The land that comprises the WMAs is privately owned by three timber companies — Weyerhaeuser Company, Hancock Natural Resource Group, and Rayonier Forest Resources, L.P. Through a partnership with the Oklahoma Department of Wildlife Conservation, the land is managed for wildlife and open to Land Access Permit holders for hunting and fishing.

According to Johnson, the area offers camping opportunities at no charge to permit holders as well as the chance to hunt in a 5,800-acre walk-in only hunting area that allows sportsmen to hunt free of any disturbance from vehicles. "Hunters willing to walk off the road will find acres and acres of WMA all to themselves," Johnson said.

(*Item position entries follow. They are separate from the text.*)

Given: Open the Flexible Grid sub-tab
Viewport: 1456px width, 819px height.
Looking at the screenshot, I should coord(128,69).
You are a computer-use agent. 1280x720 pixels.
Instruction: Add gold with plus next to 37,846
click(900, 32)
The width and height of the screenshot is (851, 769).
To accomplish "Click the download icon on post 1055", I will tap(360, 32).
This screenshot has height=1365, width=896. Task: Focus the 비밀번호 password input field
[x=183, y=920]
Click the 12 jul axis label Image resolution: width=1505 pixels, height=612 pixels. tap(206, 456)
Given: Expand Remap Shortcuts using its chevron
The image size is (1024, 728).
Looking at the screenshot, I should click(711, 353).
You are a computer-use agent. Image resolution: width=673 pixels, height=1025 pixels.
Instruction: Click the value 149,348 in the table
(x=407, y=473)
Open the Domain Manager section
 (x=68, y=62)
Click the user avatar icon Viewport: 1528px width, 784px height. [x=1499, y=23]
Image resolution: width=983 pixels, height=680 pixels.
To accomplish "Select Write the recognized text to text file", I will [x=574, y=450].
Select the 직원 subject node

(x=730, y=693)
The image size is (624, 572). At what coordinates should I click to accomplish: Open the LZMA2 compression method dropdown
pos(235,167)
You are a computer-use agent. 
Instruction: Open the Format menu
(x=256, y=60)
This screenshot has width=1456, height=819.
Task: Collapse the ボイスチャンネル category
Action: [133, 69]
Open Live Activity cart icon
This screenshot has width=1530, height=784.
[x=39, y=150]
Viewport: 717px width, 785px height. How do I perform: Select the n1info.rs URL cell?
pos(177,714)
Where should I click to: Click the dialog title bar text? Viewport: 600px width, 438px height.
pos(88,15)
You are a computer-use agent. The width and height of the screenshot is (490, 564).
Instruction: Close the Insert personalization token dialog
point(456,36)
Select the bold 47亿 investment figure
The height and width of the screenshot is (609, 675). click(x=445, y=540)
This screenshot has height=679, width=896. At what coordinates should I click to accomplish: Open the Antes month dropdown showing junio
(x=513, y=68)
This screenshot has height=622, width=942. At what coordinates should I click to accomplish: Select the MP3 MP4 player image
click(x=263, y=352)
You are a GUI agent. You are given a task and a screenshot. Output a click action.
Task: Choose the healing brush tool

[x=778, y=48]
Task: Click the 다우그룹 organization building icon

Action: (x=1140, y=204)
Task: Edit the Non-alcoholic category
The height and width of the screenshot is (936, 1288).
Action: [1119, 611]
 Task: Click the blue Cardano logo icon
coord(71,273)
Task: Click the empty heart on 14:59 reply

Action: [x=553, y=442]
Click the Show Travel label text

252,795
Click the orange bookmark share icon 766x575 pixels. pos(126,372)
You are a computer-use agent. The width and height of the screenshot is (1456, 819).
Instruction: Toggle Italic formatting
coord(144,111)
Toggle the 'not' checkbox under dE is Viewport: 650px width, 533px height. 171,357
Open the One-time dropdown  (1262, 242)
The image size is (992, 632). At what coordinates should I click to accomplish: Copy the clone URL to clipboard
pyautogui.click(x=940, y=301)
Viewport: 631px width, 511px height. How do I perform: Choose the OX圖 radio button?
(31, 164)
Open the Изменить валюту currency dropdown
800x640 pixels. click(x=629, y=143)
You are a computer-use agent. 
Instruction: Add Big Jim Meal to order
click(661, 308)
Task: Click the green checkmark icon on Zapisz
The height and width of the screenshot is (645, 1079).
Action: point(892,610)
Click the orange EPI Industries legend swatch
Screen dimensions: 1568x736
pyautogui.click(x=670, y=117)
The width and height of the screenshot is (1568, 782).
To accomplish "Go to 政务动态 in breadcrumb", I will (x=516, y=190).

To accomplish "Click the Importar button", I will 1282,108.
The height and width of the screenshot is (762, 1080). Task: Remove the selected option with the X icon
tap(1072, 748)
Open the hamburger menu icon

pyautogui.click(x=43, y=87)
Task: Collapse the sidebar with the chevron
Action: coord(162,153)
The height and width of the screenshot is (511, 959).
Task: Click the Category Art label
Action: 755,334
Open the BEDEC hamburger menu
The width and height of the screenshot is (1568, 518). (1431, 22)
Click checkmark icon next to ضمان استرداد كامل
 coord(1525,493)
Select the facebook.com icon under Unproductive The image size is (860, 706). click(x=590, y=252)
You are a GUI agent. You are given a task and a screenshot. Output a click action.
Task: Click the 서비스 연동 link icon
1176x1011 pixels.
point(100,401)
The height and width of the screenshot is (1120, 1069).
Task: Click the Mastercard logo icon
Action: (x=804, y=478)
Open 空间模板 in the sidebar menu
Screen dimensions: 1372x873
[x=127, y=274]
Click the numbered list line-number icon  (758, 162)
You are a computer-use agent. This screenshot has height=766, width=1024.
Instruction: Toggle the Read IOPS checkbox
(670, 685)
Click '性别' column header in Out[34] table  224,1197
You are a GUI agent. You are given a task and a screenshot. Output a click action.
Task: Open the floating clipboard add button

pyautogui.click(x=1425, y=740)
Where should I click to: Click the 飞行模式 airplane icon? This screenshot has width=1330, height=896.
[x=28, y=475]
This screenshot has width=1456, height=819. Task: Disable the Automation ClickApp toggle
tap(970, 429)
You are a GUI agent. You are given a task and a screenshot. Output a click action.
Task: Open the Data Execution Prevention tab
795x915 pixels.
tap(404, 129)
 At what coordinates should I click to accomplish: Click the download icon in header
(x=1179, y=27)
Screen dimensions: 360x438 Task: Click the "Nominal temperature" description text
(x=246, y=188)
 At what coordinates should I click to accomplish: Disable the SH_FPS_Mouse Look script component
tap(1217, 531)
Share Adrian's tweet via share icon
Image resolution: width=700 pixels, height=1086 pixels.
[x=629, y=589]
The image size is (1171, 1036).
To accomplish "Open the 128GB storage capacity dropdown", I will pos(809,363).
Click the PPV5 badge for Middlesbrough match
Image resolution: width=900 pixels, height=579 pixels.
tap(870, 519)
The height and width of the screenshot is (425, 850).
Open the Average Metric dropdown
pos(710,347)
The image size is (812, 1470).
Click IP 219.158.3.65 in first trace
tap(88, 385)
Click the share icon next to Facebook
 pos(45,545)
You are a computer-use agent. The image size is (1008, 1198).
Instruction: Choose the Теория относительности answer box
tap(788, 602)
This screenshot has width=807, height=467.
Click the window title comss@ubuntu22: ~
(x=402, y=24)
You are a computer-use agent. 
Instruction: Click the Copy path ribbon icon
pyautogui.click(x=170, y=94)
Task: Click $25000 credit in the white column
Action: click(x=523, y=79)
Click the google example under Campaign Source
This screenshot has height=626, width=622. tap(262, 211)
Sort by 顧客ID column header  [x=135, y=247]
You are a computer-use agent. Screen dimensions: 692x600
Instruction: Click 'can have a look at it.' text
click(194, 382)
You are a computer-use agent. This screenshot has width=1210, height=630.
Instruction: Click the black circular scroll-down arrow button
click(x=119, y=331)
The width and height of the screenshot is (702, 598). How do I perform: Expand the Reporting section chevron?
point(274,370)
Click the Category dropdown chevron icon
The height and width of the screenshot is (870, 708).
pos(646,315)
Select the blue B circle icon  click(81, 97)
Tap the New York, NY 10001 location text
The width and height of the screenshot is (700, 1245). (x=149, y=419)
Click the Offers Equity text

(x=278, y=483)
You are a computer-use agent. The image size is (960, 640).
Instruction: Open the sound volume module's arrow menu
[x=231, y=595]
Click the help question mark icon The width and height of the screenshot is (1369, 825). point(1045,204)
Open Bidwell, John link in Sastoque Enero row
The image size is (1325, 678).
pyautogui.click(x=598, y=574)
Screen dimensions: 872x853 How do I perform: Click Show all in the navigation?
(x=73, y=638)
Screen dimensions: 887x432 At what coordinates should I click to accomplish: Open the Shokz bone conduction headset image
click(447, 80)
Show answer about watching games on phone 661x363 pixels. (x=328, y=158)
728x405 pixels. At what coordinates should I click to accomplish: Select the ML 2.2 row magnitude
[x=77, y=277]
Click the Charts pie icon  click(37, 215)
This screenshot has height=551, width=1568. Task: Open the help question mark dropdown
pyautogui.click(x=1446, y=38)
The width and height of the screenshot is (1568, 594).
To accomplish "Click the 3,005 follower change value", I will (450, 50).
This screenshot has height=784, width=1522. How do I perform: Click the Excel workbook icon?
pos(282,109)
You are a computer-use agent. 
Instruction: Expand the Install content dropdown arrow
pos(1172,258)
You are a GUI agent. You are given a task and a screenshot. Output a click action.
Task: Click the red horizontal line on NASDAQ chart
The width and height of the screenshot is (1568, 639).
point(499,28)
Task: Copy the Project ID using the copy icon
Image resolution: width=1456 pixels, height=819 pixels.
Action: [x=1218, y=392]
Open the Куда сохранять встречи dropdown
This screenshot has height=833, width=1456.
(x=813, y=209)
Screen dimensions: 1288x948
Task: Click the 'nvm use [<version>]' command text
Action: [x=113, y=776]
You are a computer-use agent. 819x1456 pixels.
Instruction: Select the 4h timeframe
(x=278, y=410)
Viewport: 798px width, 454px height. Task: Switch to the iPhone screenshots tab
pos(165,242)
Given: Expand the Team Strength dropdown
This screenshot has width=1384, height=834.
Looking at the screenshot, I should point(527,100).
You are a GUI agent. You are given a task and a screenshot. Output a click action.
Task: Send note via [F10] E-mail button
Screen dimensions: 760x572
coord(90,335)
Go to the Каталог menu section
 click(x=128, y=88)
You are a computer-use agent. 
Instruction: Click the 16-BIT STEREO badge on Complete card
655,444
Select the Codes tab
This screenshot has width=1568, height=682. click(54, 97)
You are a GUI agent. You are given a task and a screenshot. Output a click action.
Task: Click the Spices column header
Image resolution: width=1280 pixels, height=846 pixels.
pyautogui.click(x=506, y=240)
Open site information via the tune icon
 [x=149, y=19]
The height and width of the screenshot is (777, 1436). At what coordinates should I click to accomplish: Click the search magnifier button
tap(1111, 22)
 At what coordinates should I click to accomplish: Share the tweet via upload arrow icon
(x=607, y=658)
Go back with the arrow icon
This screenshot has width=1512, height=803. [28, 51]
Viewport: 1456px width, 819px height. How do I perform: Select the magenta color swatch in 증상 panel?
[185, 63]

For specific information regarding atv use on Three Rivers and Honobia Creek WMAs consult the current "Oklahoma Hunting Guide" or log onto wildlifedepartment.com.

Other hunting opportunities exist on the WMAs as well, including the chance to harvest feral hogs, considered a nuisance to native wildlife, as scattered numbers exist on both WMAs. A $10 three-day special use land access permit is available to residents for non-hunting and non-fishing related activities, unless in possession of the $40 land access permit.

Land Access Permits for the areas can be purchased online at wildlifedepartment.com or anywhere hunting and fishing licenses are sold. Digital maps of both areas also available at wildlifedepartment.com, and a detailed print version map of the Three Rivers WMA is available free of charge at the Wildlife Department headquarters in Oklahoma City or at certain field offices.